Çalışmalar sadece iddia ettikleri ekonomik kriz zamanlarına odaklanırsa işsizliğe bağlı intihar ciddi şekilde küçümsenebilir. “Ekonomik açıdan müreffeh, istikrarlı zaman aralıklarında, kaynakların az olduğu durumlarda düşük refah dönemlerine kıyasla, intiharları önlemeye odaklanmaya sürekli bir ihtiyaç var” diyorlar, hem düşük hem de yüksek işsizliğe sahip ülkelerde gereken önleme çabalarıyla oranları.

Sonuç

Bu geniş çalışma, intihar ve işsizlik arasında ekonomik istikrar dönemlerinde olduğu kadar ekonomik durgunluk dönemlerinde de güçlü bir ilişki olduğunu göstermektedir.

Bununla birlikte, dünyadaki bölgesel düzeydeki analiz, intiharla ilgili klinik ve psikososyal faktörleri göz önüne alamamış ve işsizliğin yüksek olduğu zamanlarda risk altındaki bireylerle ilgili daha fazla araştırma yapılması yararlı olacaktır. Ek olarak, Çin, Hindistan ve Afrika'nın çoğu gibi büyük ülkelerden tahminlerinin güvenilirliğini etkileyebilecek bilgiler eksik.

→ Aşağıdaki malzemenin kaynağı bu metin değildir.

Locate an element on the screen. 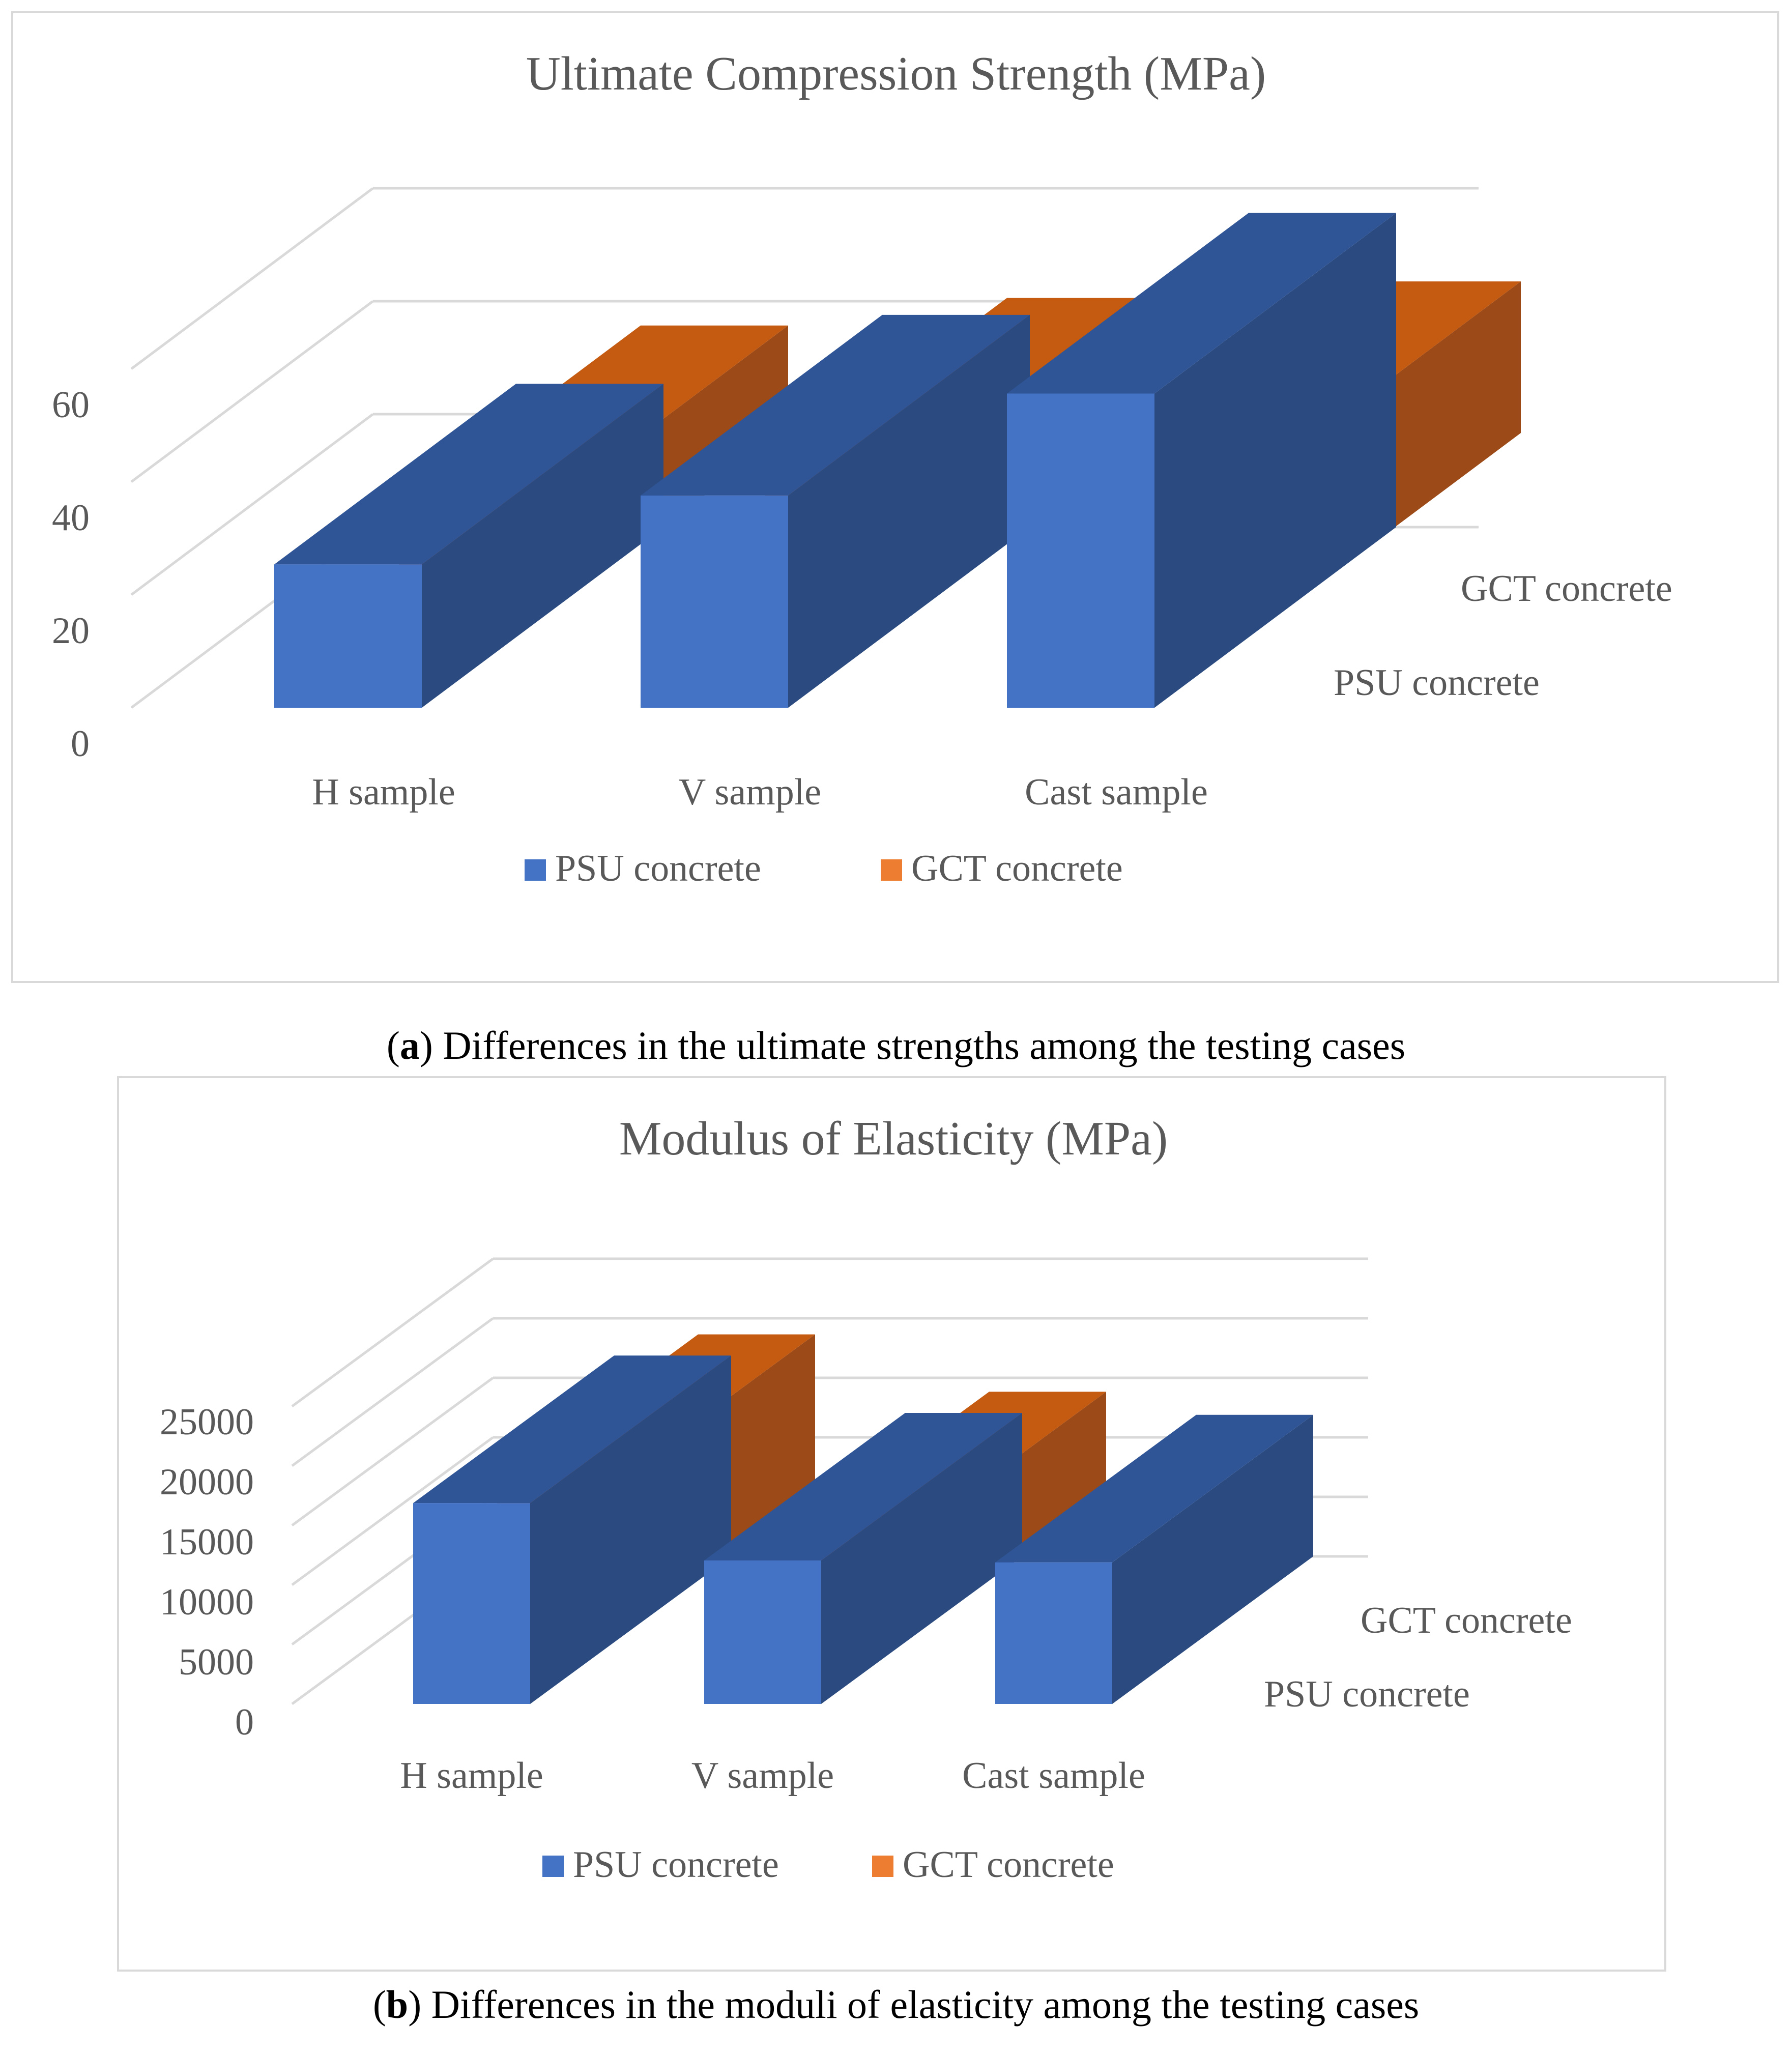 Image resolution: width=1792 pixels, height=2054 pixels. chart-b-ytick-label: 0 is located at coordinates (244, 1722).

Lancet Psikiyatri'de ekli bir yazıya göre, işsizliğin dalgalanması zihinsel sağlığı etkileyebilecek ekonomik durgunluğun yalnızca bir etkisidir. Diğer ekonomik baskılar arasında düşen gelir, sıfır saatlik sözleşmeler, iş güvencesizliği ve borç bulunmaktadır.